O especialista afirma que a recuperação dependerá da existência ou não de problemas mentais anteriores, talvez experiências traumáticas da infância ou incidentes de trabalho anteriores que pudessem retornar por causa do estresse.

"É quando se chega a um porto seguro que as memórias são ativadas", disse o psiquiatra. "Se eles já tiverem dificuldades na sua rede de apoio, as suas relações com outros podem estar ameaçados. Há muitas questões neste processo de integração."

Compartilhar experiências

Para James Thompson, as famílias devem aprender a lidar com as suas expectativas. "As famílias tendem a idealizar o que vem por aí. E é preciso aprender a conviver com o que vai acontecer", ele afirma.

A psicóloga Iya Whiteley, que trabalhou com astronautas e militares, diz que é importante prestar apoio aos trabalhadores, mas igualmente crucial não sobrecarregá-los.

"Eles precisam ser respeitados. Se eles não quiserem ser entrevistados, deveríamos deixá-los em paz com as suas famílias e as suas vidas", disse.

O australiano Brant Webb, resgatado dramaticamente após duas semanas de uma mina que havia desmoronado em 2006, contou à BBC que teve dificuldades de voltar à vida normal após o incidente.

"Até hoje não consigo ver um pássaro numa gaiola. Se vir, quero libertá-lo. Os efeitos posteriores de ficar soterrado são o pior momento. Você volta ao incidente o tempo todo", afirmou.

"Esses homens que ficaram soterrados nunca mais serão os mesmos."

Anonimato

Tendo permanecido em algo semelhante a um reality show, não será fácil para os mineiros retornar ao seu cotidiano.

Querendo ou não, a fama caiu sobre esses homens. À medida que eles retornam à superfície, cerca de 2 mil jornalistas se acotovelam para tentar achar um furo de reportagem.

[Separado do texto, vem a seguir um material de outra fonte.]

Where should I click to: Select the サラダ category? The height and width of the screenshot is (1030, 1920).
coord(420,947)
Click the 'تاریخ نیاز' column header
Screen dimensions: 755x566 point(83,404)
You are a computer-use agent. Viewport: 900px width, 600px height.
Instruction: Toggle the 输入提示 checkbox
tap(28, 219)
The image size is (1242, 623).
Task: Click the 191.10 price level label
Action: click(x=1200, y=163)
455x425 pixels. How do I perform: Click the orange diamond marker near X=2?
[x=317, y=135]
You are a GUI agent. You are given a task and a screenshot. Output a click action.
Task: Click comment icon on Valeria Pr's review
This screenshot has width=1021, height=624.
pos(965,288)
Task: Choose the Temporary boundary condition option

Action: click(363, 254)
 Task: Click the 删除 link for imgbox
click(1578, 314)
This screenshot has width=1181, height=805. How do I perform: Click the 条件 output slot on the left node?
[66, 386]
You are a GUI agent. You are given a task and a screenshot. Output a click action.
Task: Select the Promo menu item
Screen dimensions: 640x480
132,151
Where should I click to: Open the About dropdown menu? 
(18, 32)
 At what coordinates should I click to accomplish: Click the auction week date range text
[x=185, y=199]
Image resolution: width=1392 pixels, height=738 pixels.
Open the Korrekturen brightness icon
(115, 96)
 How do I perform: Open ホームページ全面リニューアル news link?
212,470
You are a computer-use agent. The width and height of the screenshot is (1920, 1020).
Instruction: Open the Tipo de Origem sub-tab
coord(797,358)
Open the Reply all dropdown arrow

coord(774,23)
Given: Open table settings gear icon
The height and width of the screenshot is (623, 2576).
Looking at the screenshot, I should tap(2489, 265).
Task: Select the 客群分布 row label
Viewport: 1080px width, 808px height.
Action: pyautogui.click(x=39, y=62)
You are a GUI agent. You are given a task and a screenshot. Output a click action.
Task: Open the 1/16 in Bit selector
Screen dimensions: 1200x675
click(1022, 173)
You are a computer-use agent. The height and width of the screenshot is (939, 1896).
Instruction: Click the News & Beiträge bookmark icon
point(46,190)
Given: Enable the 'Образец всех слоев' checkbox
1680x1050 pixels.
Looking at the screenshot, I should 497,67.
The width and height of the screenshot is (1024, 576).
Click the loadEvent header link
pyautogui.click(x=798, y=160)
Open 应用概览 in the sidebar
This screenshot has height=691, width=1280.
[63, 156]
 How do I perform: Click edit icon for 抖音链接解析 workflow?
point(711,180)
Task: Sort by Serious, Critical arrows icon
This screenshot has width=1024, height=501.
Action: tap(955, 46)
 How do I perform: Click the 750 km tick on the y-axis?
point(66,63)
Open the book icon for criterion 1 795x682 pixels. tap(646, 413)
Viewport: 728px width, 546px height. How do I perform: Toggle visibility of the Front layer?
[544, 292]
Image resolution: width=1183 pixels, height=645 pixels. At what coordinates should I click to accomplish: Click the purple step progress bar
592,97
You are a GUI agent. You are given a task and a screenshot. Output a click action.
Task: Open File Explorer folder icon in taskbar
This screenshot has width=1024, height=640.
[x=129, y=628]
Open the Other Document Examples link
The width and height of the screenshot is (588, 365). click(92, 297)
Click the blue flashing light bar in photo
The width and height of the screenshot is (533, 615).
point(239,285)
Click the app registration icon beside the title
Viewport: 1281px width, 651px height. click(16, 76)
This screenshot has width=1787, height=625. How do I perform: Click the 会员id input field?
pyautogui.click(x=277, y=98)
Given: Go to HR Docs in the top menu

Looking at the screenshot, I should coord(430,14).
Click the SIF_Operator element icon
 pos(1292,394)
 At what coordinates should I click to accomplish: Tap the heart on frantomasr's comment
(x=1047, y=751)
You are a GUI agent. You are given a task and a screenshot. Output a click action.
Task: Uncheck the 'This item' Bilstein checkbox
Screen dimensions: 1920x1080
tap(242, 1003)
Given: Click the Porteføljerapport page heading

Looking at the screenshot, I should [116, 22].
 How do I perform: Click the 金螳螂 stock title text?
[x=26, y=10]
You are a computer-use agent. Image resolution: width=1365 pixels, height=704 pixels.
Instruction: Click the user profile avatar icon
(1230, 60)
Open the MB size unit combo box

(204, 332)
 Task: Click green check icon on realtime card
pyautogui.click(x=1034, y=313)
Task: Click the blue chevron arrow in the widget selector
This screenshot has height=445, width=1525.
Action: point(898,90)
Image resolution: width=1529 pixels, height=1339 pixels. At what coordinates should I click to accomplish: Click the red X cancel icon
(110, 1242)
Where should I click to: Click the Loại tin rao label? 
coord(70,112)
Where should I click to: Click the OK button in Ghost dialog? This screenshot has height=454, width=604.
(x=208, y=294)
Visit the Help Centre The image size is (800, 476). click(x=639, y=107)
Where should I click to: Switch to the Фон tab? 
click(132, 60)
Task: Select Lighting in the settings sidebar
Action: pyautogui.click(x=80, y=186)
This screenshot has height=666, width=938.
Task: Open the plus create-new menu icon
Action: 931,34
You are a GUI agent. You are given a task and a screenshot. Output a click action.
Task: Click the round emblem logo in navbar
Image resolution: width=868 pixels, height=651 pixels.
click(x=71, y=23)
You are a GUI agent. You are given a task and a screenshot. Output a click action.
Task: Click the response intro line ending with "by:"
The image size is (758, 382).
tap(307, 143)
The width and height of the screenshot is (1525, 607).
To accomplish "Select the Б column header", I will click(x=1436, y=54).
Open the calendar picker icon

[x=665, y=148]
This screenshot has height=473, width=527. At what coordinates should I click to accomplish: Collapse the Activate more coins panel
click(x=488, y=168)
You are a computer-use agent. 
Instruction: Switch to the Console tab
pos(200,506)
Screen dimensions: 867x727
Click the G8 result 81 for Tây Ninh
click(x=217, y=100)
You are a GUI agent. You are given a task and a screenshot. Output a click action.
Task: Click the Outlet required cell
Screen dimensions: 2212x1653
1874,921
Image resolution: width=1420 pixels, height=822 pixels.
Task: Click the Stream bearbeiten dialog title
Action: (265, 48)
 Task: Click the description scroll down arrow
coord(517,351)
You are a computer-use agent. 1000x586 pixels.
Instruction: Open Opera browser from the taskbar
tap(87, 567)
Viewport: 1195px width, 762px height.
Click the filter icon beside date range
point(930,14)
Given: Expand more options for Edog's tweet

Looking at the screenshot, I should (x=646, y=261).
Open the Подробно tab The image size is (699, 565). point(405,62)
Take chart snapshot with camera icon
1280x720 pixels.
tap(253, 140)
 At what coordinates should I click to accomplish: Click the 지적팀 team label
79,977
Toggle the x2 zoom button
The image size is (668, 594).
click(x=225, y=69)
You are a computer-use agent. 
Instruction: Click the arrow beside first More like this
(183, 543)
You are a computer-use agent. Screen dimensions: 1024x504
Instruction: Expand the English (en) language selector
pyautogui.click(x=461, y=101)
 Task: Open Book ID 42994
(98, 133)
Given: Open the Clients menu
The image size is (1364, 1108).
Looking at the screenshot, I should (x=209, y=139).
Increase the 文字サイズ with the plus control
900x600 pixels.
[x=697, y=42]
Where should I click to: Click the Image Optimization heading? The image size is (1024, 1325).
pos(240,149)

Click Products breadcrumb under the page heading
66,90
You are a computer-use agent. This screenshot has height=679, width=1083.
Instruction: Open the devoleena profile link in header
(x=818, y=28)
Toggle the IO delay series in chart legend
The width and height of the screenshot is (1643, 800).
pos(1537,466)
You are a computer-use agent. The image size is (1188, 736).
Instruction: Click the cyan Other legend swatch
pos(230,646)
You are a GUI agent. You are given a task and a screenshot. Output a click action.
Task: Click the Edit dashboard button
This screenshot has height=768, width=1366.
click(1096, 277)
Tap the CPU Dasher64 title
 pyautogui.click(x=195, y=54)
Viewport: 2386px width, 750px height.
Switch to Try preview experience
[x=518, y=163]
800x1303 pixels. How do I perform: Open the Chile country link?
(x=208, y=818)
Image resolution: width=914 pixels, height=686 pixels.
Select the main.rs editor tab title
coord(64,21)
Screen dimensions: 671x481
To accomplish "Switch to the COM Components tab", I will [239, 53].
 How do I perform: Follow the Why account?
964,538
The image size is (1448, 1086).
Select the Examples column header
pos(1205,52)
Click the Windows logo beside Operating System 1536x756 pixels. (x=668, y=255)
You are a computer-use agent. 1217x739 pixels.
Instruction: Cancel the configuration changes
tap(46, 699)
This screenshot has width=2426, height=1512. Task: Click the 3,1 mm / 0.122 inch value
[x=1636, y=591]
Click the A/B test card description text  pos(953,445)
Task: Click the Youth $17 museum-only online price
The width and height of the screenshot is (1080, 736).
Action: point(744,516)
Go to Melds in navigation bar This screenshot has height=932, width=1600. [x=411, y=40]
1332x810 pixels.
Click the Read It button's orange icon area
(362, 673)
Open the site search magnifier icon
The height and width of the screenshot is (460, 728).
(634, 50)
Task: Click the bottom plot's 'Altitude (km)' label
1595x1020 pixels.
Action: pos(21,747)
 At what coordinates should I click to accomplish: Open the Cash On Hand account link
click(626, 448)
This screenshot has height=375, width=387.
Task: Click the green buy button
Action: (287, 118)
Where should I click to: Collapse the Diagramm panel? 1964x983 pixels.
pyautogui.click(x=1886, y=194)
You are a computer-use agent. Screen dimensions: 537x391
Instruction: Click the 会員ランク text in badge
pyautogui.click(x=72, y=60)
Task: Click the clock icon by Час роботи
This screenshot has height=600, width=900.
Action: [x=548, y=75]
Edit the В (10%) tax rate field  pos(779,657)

Os méritos do seu status de celebridade já aparecem: o fato de que eles estão recebendo óculos Oakley especiais para evitar os danos causados pelo contato com a luz abre uma gama de negócios possíveis a partir desse aval.

Os trabalhadores que recebiam cerca de US$ 1 mil de salário mensal se veem diante de ofertas tentadoras da mídia e do mercado editorial, sem contar as ofertas de trabalho em si.

Ao sair, o segundo dos mineiros, Mário Sepúlveda, tocou no cerne dessa questão, afirmando que não quer ser tratado de forma diferente após o incidente.

"Não quero que me tratem como artista ou como animador, mas como o Mário Sepúlveda mineiro. Nasci para morrer no batente", afirmou.

Readaptação

Há relatos de que os mineiros concordaram legalmente em compartilhar de maneira igualitária os frutos de sua história.

Mas isto não exclui a possibilidade de alguns acabarem ganhando mais do que outros, e os laços terminarem estremecidos dentro de alguns anos.

O dr. Thompson sublinha que os homens viveram dois meses em uma espécie de bolha, acostumados a uma alimentação regulada, exercícios rotineiros e turnos padrões.

"Eles terão de passar por uma descompressão para voltar a tocar sua própria vida", afirmou o psicólogo.

Os trabalhadores receberão atenção psicológica logo após a chegada à superfície e terão a opção de continuar receber esse apoio pelos próximos seis, se quiserem.

Entretanto, o dr. Findlay crê que "a parte mais importante da readaptação será informal, dialogando com os colegas e a família".

"A maioria das pessoas deve se recuperar de forma natural."